Exercise objective
Transcribe the data below verbatim from the line with "1366x768 pixels." to the line with "You are a computer-use agent. Screen". Include both of those lines.

--- Material provided ---

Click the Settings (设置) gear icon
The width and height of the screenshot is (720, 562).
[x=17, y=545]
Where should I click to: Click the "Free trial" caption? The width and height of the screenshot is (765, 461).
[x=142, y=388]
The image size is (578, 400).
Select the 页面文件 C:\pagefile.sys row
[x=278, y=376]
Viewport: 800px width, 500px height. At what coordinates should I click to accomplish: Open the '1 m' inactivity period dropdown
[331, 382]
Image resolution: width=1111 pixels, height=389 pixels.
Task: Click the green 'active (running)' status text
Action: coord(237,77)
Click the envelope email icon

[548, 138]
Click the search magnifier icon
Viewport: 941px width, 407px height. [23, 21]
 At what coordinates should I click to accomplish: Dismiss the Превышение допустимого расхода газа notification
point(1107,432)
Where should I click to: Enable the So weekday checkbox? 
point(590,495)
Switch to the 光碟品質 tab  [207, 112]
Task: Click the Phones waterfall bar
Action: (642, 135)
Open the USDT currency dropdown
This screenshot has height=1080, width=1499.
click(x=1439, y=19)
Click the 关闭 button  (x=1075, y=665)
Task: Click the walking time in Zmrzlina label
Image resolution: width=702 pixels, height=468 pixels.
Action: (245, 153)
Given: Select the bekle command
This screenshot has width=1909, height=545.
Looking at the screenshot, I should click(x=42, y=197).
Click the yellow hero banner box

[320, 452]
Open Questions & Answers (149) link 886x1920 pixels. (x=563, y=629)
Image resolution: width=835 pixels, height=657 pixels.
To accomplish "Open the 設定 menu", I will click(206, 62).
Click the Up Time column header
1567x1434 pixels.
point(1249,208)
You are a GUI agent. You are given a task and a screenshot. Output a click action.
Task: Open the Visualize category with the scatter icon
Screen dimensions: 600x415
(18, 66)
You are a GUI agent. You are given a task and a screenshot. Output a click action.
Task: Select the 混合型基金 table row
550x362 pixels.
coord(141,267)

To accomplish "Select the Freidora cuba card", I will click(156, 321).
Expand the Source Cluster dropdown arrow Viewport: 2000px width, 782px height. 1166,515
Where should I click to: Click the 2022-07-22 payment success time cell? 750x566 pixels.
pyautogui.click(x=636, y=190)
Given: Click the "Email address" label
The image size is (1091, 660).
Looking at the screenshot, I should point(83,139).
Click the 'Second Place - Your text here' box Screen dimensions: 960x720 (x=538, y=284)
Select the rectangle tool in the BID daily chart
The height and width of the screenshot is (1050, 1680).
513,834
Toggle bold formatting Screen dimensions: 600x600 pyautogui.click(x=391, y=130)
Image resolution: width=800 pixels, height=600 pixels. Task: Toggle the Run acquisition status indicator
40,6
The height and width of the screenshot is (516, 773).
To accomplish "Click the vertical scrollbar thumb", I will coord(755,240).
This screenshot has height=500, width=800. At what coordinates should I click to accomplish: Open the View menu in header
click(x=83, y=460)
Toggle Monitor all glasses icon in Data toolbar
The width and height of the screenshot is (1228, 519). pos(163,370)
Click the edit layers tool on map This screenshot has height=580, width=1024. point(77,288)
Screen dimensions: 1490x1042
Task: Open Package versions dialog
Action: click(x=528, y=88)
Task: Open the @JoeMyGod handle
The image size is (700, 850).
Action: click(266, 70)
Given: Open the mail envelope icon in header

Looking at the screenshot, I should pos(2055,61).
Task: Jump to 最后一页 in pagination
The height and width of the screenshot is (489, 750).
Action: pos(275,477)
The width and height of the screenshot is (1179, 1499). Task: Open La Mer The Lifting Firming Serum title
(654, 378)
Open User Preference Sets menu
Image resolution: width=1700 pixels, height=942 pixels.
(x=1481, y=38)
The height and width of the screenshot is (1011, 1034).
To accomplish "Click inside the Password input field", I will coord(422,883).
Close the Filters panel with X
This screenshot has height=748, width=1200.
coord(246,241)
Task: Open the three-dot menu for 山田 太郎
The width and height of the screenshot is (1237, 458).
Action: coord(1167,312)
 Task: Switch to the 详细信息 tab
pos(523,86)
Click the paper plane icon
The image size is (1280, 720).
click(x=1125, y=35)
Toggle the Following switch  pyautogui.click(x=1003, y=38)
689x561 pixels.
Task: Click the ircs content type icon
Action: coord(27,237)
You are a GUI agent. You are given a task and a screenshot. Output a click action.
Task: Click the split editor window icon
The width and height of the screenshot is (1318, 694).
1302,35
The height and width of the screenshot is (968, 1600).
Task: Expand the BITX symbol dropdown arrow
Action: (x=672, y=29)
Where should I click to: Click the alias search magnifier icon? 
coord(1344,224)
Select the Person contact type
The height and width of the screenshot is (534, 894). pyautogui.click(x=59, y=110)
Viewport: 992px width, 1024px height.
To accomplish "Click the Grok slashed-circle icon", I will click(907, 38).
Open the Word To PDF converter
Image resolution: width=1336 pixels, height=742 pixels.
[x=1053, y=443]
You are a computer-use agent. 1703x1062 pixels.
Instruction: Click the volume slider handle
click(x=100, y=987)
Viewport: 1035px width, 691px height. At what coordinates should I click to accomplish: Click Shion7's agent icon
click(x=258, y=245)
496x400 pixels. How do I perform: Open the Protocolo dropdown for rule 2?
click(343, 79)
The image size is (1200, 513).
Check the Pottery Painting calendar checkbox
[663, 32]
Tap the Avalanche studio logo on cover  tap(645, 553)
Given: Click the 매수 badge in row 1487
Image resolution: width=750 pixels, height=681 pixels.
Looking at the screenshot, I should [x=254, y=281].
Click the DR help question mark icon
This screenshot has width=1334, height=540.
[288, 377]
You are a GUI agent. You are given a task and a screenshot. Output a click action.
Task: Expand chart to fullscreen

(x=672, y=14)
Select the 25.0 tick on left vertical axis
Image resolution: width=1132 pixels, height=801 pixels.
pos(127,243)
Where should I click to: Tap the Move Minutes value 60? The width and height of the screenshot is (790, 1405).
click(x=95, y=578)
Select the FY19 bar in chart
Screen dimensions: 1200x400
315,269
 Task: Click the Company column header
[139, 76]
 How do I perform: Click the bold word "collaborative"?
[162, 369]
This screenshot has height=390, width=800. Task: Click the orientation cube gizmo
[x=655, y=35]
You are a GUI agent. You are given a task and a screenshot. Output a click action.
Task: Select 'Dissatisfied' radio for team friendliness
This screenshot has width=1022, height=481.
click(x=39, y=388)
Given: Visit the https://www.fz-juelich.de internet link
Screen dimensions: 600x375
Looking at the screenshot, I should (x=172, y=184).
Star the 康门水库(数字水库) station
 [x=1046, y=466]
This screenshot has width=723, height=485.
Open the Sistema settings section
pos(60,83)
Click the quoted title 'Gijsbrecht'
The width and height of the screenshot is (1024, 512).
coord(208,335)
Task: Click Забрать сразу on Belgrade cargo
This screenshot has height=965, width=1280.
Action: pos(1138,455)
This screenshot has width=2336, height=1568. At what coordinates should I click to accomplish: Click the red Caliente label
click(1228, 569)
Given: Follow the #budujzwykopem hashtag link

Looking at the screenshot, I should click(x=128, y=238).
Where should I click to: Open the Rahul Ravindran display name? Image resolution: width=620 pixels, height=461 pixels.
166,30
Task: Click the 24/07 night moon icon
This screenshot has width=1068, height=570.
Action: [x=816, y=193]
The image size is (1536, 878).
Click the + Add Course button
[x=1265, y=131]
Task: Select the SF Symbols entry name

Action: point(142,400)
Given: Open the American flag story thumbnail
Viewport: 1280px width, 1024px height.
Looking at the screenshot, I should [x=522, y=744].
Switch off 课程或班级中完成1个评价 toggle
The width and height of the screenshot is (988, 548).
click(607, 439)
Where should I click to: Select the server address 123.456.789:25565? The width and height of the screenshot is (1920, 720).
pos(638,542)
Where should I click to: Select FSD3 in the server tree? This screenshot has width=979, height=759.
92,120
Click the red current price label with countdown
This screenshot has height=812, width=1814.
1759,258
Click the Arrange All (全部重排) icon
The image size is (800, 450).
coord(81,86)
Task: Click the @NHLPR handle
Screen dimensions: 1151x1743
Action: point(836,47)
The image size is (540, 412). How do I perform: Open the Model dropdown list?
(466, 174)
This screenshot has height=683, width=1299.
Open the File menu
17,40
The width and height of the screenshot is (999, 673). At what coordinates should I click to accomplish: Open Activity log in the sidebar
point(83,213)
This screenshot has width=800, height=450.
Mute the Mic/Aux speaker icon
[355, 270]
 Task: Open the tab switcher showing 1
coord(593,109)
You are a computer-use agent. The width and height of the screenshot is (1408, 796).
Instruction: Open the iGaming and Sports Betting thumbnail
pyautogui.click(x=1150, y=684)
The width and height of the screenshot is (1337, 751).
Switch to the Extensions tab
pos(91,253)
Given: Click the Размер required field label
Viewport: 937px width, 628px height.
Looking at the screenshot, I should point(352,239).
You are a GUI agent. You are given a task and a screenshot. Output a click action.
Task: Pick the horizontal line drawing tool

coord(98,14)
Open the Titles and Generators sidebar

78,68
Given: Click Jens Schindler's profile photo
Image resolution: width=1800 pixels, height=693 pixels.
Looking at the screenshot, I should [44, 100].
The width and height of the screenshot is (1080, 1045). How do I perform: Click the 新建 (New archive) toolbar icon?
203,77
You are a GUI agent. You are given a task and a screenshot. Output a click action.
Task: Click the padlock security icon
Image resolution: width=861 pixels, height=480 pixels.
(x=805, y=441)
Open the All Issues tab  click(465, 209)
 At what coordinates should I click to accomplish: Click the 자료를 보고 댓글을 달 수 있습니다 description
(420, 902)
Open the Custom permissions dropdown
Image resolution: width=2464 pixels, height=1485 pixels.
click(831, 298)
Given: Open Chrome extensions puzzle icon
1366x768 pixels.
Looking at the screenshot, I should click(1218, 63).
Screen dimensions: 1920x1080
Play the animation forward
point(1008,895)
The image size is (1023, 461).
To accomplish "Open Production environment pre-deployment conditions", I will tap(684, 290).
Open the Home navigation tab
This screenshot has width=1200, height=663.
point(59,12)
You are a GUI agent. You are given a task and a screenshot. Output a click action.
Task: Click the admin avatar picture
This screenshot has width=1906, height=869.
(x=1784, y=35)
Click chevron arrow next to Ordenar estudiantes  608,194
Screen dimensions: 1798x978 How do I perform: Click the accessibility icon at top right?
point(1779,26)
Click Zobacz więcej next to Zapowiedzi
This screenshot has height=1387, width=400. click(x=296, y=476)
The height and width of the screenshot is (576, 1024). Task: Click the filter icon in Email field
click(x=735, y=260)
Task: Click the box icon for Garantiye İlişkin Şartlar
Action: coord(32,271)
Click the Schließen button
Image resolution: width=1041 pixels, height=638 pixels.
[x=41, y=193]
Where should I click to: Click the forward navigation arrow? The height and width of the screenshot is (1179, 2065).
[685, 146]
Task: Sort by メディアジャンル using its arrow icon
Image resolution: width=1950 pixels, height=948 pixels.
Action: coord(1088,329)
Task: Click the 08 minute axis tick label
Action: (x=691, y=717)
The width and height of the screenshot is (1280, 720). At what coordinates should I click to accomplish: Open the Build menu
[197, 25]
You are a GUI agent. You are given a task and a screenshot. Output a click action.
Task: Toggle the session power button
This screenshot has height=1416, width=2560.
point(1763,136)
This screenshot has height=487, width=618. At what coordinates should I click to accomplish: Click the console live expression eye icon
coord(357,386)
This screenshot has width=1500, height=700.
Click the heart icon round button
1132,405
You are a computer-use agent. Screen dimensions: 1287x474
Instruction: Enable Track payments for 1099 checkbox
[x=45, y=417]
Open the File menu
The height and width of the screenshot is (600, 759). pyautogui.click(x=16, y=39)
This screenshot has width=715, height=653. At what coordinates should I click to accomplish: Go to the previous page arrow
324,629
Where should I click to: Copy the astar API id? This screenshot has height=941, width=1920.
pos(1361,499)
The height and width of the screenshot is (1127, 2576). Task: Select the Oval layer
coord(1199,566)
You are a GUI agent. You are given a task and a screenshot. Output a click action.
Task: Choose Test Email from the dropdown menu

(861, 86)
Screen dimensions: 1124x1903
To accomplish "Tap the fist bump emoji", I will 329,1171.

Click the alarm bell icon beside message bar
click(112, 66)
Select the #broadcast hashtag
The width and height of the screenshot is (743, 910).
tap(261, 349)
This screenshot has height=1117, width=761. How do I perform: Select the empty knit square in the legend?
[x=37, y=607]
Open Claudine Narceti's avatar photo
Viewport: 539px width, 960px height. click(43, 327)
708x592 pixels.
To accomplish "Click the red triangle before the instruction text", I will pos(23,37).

---

Answer for this exercise
1366x768 pixels.
Looking at the screenshot, I should click(1218, 63).
Screen dimensions: 1920x1080
Play the animation forward
point(1008,895)
The image size is (1023, 461).
To accomplish "Open Production environment pre-deployment conditions", I will tap(684, 290).
Open the Home navigation tab
This screenshot has width=1200, height=663.
point(59,12)
You are a GUI agent. You are given a task and a screenshot. Output a click action.
Task: Click the admin avatar picture
This screenshot has width=1906, height=869.
(x=1784, y=35)
Click chevron arrow next to Ordenar estudiantes  608,194
Screen dimensions: 1798x978 How do I perform: Click the accessibility icon at top right?
point(1779,26)
Click Zobacz więcej next to Zapowiedzi
This screenshot has height=1387, width=400. click(x=296, y=476)
The height and width of the screenshot is (576, 1024). Task: Click the filter icon in Email field
click(x=735, y=260)
Task: Click the box icon for Garantiye İlişkin Şartlar
Action: coord(32,271)
Click the Schließen button
Image resolution: width=1041 pixels, height=638 pixels.
[x=41, y=193]
Where should I click to: Click the forward navigation arrow? The height and width of the screenshot is (1179, 2065).
[685, 146]
Task: Sort by メディアジャンル using its arrow icon
Image resolution: width=1950 pixels, height=948 pixels.
Action: coord(1088,329)
Task: Click the 08 minute axis tick label
Action: (x=691, y=717)
The width and height of the screenshot is (1280, 720). At what coordinates should I click to accomplish: Open the Build menu
[197, 25]
You are a GUI agent. You are given a task and a screenshot. Output a click action.
Task: Toggle the session power button
This screenshot has height=1416, width=2560.
point(1763,136)
This screenshot has height=487, width=618. At what coordinates should I click to accomplish: Click the console live expression eye icon
coord(357,386)
This screenshot has width=1500, height=700.
Click the heart icon round button
1132,405
You are a computer-use agent. Screen dimensions: 1287x474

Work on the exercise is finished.